The problem describes an urn containing balls of two colors: red and black.
Initially, there are 5 red balls.
Initially, there are 5 black balls.
To find the total number of balls in the urn, we add the number of red balls and black balls:
Total balls = 5 red balls + 5 black balls = 10 balls.

**step2** Analyzing the first draw and its outcome

A ball is drawn at random from the urn. There are two possible outcomes for this first draw:
1. The ball drawn is red.
2. The ball drawn is black.
We need to find the probability of each outcome for the first draw.
* Probability of drawing a red ball first:
Number of red balls = 5
Total balls = 10
Probability (first ball is red) = $$\frac{\text{Number of red balls}}{\text{Total balls}} = \frac{5}{10} = \frac{1}{2}$$
* Probability of drawing a black ball first:
Number of black balls = 5
Total balls = 10
Probability (first ball is black) = $$\frac{\text{Number of black balls}}{\text{Total balls}} = \frac{5}{10} = \frac{1}{2}$$
After noting its color, the ball is returned to the urn. This means the urn temporarily returns to its initial state of 5 red and 5 black balls.

**step3** Modifying the urn based on the first draw

After the first ball is returned, 2 additional balls of the *color drawn* are added to the urn. We must consider two separate scenarios:
**Scenario A: The first ball drawn was red.**
* If the first ball drawn was red, 2 additional red balls are added to the urn.
* Initial state (after returning the ball): 5 red, 5 black.
* New number of red balls = 5 + 2 = 7 red balls.
* New number of black balls = 5 black balls (unchanged).
* New total number of balls in the urn = 7 + 5 = 12 balls.
**Scenario B: The first ball drawn was black.**
* If the first ball drawn was black, 2 additional black balls are added to the urn.
* Initial state (after returning the ball): 5 red, 5 black.
* New number of red balls = 5 red balls (unchanged).
* New number of black balls = 5 + 2 = 7 black balls.
* New total number of balls in the urn = 5 + 7 = 12 balls.

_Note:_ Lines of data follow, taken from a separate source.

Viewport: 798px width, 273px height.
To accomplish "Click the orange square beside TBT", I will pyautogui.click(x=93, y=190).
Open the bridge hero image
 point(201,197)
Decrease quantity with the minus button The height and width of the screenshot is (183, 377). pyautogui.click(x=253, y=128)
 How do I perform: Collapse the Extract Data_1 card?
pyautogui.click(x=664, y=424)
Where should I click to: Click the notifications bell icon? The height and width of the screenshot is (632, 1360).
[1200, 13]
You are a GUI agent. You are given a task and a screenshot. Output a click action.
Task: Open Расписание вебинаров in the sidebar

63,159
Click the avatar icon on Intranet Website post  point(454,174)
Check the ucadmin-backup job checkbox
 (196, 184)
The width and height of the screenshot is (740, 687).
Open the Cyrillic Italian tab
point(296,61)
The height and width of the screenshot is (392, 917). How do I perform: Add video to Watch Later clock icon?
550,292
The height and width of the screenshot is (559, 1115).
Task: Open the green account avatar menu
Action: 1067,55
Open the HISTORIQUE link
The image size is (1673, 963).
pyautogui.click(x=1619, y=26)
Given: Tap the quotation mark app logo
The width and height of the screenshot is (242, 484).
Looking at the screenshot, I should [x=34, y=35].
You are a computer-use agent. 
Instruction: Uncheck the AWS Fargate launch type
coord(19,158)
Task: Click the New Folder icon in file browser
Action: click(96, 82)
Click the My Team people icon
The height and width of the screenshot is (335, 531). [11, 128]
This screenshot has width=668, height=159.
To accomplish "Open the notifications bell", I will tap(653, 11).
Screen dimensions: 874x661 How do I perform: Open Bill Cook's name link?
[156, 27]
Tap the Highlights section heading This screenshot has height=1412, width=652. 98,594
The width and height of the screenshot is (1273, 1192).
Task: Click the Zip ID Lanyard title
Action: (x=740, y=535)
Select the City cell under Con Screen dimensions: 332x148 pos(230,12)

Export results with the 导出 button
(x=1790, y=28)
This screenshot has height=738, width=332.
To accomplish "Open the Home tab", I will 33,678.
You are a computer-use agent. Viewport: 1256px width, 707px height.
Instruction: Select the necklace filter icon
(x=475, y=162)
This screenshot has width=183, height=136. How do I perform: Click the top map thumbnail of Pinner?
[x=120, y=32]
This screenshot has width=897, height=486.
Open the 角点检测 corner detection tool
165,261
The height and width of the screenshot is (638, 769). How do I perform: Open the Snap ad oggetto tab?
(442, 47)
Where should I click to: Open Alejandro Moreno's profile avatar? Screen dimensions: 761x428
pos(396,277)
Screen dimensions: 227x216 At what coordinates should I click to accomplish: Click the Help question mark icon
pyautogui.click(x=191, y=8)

**step4** Analyzing the second draw

A ball is drawn at random for the second time. We want to find the probability that this second ball is red. This depends on what happened in the first draw.
**Scenario A: The first ball drawn was red (Probability = $$\frac{1}{2}$$).**
* In this scenario, the urn contains 7 red balls and 5 black balls, totaling 12 balls.
* Probability of drawing a red ball in the second draw (given the first was red) = $$\frac{\text{Number of red balls}}{\text{Total balls}} = \frac{7}{12}$$
* The probability of "First ball is red AND Second ball is red" is the product of the probabilities:
$$\frac{1}{2} \times \frac{7}{12} = \frac{7}{24}$$
**Scenario B: The first ball drawn was black (Probability = $$\frac{1}{2}$$).**
* In this scenario, the urn contains 5 red balls and 7 black balls, totaling 12 balls.
* Probability of drawing a red ball in the second draw (given the first was black) = $$\frac{\text{Number of red balls}}{\text{Total balls}} = \frac{5}{12}$$
* The probability of "First ball is black AND Second ball is red" is the product of the probabilities:
$$\frac{1}{2} \times \frac{5}{12} = \frac{5}{24}$$

**step5** Calculating the overall probability of the second ball being red

The event "the second ball is red" can happen in two distinct ways:
1. The first ball was red AND the second ball is red. (Calculated probability: $$\frac{7}{24}$$)
2. The first ball was black AND the second ball is red. (Calculated probability: $$\frac{5}{24}$$)
Since these two ways are mutually exclusive (they cannot both happen at the same time), we add their probabilities to find the total probability that the second ball drawn is red.
Probability (second ball is red) = Probability (Scenario A) + Probability (Scenario B)
Probability (second ball is red) = $$\frac{7}{24} + \frac{5}{24}$$
Probability (second ball is red) = $$\frac{7+5}{24} = \frac{12}{24}$$
Probability (second ball is red) = $$\frac{1}{2}$$
Thus, the probability that the second ball drawn is red is $$\frac{1}{2}$$.